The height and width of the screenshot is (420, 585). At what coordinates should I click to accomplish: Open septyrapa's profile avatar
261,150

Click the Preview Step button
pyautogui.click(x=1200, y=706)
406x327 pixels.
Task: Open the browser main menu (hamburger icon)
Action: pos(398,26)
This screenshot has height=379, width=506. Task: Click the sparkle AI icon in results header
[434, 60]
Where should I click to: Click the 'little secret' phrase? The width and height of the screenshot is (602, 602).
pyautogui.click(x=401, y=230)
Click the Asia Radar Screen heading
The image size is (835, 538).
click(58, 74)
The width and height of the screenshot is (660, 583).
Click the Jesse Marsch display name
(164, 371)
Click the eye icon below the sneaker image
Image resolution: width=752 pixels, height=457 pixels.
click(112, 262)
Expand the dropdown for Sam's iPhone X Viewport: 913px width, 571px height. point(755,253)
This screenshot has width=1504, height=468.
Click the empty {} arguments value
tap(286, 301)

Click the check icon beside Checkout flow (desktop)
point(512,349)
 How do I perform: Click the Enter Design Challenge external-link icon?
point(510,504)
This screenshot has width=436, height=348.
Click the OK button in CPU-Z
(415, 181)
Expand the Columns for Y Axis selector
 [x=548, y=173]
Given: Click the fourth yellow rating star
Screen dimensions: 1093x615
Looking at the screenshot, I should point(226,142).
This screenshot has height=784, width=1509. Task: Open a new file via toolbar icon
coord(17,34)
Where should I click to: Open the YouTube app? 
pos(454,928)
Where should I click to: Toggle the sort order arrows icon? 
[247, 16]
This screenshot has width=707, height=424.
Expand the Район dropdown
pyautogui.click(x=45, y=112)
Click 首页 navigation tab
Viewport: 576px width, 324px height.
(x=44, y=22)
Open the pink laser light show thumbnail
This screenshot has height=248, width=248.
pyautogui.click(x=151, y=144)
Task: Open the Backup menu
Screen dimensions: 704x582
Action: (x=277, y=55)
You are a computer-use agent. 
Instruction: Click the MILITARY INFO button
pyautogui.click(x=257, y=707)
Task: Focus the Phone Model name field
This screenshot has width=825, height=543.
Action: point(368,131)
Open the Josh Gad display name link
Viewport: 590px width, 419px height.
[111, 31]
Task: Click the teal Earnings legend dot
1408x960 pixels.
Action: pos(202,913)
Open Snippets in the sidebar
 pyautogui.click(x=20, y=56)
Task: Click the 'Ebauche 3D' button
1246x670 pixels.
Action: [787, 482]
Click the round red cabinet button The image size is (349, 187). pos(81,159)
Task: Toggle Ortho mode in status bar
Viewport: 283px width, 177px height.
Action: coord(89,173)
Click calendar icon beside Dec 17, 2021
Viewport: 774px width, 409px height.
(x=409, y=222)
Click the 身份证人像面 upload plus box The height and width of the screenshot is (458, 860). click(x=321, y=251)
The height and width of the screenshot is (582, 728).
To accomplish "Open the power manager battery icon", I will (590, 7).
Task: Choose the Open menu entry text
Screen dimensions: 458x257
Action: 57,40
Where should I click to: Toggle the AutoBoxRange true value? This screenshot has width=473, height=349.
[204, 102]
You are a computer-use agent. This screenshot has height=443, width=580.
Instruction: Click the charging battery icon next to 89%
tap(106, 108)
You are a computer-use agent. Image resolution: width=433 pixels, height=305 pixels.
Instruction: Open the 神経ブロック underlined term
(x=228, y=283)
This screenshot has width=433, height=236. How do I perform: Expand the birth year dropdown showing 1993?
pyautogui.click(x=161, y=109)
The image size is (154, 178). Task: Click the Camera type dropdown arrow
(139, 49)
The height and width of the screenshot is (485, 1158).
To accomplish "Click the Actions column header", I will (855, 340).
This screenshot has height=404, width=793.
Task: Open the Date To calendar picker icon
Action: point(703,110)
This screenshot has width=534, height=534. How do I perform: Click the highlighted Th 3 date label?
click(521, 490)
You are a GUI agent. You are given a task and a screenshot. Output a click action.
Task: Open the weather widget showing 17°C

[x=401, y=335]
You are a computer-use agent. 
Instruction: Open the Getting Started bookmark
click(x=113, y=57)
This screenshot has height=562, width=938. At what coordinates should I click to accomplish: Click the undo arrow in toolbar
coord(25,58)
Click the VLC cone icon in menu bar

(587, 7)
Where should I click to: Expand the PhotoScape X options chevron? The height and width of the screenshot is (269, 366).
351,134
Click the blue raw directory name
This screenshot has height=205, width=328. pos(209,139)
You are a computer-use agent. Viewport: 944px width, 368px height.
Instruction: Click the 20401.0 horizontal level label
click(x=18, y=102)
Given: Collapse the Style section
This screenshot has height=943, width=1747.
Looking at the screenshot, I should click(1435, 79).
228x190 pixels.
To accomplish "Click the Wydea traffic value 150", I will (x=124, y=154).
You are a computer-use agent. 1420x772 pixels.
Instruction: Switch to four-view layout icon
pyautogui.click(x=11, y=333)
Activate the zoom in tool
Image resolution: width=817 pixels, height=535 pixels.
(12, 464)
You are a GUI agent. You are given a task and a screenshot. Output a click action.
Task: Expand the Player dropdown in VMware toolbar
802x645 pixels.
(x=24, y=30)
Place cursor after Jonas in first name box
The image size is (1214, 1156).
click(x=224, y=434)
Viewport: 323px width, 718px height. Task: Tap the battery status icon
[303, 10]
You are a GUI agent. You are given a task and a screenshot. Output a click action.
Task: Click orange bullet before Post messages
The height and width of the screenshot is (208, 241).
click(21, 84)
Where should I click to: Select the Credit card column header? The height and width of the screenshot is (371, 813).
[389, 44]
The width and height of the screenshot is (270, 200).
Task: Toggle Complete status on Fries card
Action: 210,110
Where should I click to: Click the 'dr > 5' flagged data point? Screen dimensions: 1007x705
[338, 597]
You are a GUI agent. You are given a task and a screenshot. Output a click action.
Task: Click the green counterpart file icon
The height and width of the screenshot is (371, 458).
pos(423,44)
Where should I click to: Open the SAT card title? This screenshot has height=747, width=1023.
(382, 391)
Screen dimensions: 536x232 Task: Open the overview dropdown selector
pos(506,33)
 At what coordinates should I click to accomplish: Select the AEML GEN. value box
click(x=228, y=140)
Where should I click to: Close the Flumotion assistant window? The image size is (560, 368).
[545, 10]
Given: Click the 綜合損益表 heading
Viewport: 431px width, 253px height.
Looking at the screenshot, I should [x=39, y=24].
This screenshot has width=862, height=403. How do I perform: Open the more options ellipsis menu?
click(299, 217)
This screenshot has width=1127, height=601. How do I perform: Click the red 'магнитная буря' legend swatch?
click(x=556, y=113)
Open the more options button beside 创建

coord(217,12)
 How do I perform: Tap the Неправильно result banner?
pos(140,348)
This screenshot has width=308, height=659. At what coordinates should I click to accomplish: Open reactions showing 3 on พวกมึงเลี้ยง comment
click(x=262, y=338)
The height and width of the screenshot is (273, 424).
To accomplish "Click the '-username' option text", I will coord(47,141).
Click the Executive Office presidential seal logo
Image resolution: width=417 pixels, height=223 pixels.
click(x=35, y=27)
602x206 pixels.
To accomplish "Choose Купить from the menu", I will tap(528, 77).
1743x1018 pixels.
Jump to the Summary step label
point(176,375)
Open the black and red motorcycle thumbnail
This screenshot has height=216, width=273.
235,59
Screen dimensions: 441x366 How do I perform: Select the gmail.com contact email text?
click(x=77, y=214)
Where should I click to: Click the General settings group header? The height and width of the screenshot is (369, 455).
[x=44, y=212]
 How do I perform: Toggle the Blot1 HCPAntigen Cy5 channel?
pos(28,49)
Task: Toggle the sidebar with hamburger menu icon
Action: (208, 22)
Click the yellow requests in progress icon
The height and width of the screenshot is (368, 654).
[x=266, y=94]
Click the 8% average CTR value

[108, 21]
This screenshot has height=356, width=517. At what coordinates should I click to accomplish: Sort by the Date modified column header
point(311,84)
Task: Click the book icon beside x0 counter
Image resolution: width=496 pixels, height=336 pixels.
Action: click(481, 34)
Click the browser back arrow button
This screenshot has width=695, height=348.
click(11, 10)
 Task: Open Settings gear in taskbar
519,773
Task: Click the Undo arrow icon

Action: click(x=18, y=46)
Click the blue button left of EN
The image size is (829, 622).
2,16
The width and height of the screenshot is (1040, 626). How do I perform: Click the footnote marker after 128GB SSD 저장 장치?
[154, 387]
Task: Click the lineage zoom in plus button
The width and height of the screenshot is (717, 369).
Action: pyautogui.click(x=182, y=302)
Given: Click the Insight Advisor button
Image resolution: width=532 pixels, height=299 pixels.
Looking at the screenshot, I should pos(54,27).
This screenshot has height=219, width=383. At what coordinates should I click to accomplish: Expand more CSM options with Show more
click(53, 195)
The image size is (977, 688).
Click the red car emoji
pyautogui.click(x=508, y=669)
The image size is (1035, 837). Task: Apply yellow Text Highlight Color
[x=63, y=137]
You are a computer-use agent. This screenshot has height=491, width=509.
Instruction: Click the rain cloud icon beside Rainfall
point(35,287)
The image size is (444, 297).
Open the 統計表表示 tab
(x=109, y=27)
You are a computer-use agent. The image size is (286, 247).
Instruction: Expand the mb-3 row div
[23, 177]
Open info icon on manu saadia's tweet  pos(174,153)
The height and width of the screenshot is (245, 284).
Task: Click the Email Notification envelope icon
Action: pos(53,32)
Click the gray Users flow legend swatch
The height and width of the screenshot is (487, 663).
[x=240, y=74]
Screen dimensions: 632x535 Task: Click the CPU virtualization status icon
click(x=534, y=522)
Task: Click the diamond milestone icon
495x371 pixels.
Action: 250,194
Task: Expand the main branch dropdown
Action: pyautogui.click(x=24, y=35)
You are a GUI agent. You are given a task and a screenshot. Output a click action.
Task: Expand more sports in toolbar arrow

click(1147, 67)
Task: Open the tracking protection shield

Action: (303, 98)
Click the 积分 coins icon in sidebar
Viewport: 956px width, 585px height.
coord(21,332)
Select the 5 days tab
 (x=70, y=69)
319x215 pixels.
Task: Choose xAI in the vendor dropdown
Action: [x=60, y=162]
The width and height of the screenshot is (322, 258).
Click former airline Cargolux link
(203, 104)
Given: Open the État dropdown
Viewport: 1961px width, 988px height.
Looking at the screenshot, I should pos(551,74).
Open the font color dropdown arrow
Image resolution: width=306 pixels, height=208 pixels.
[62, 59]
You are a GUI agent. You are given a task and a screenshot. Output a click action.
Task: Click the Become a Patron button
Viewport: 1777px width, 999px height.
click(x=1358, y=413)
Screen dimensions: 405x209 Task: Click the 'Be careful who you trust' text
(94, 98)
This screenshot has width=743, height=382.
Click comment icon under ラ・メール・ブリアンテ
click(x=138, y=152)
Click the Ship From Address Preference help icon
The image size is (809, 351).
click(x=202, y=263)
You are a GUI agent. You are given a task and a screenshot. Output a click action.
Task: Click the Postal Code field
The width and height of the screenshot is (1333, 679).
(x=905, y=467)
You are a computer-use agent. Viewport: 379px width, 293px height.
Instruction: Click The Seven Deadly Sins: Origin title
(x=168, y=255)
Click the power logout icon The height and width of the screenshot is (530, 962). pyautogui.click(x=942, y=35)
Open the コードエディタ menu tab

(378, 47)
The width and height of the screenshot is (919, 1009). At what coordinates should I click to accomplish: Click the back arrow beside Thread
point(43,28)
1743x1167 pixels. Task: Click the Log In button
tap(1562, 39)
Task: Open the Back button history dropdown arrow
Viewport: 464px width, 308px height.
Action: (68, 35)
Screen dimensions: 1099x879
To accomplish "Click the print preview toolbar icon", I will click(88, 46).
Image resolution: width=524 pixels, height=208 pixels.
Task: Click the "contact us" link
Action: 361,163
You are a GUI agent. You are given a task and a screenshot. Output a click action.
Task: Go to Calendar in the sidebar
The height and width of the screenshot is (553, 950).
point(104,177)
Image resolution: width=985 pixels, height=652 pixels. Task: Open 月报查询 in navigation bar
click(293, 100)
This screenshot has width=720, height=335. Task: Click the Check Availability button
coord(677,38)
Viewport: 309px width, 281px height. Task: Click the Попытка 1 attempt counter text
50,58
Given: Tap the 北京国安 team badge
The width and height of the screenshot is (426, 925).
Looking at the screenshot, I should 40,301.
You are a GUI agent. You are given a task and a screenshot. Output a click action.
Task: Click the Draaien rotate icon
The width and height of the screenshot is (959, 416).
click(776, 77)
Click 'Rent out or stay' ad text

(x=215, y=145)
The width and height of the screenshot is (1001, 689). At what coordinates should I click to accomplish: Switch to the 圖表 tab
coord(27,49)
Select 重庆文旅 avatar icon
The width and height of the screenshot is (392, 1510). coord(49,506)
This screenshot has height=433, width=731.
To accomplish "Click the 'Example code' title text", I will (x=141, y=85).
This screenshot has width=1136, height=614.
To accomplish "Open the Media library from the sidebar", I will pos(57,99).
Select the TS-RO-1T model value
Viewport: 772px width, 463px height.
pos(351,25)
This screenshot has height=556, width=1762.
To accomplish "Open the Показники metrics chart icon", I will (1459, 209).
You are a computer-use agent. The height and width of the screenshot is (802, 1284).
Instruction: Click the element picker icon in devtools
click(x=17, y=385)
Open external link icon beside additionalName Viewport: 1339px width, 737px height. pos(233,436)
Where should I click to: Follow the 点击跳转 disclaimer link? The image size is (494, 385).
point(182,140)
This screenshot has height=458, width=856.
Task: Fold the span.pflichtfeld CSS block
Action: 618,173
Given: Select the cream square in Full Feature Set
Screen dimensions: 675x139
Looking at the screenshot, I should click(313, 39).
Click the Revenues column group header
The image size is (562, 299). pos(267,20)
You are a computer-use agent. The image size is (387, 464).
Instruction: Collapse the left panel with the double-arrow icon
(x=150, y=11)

-=-=-

* **WHAT THIS TASK INVOLVES**: Reproduce the material word for word, from the line with "Screen dimensions: 1099x879" up to and including the line with "will (1459, 209).".

* **SOLUTION**:
Screen dimensions: 1099x879
To accomplish "Click the print preview toolbar icon", I will click(88, 46).
Image resolution: width=524 pixels, height=208 pixels.
Task: Click the "contact us" link
Action: 361,163
You are a GUI agent. You are given a task and a screenshot. Output a click action.
Task: Go to Calendar in the sidebar
The height and width of the screenshot is (553, 950).
point(104,177)
Image resolution: width=985 pixels, height=652 pixels. Task: Open 月报查询 in navigation bar
click(293, 100)
This screenshot has width=720, height=335. Task: Click the Check Availability button
coord(677,38)
Viewport: 309px width, 281px height. Task: Click the Попытка 1 attempt counter text
50,58
Given: Tap the 北京国安 team badge
The width and height of the screenshot is (426, 925).
Looking at the screenshot, I should 40,301.
You are a GUI agent. You are given a task and a screenshot. Output a click action.
Task: Click the Draaien rotate icon
The width and height of the screenshot is (959, 416).
click(776, 77)
Click 'Rent out or stay' ad text

(x=215, y=145)
The width and height of the screenshot is (1001, 689). At what coordinates should I click to accomplish: Switch to the 圖表 tab
coord(27,49)
Select 重庆文旅 avatar icon
The width and height of the screenshot is (392, 1510). coord(49,506)
This screenshot has height=433, width=731.
To accomplish "Click the 'Example code' title text", I will (x=141, y=85).
This screenshot has width=1136, height=614.
To accomplish "Open the Media library from the sidebar", I will pos(57,99).
Select the TS-RO-1T model value
Viewport: 772px width, 463px height.
pos(351,25)
This screenshot has height=556, width=1762.
To accomplish "Open the Показники metrics chart icon", I will (1459, 209).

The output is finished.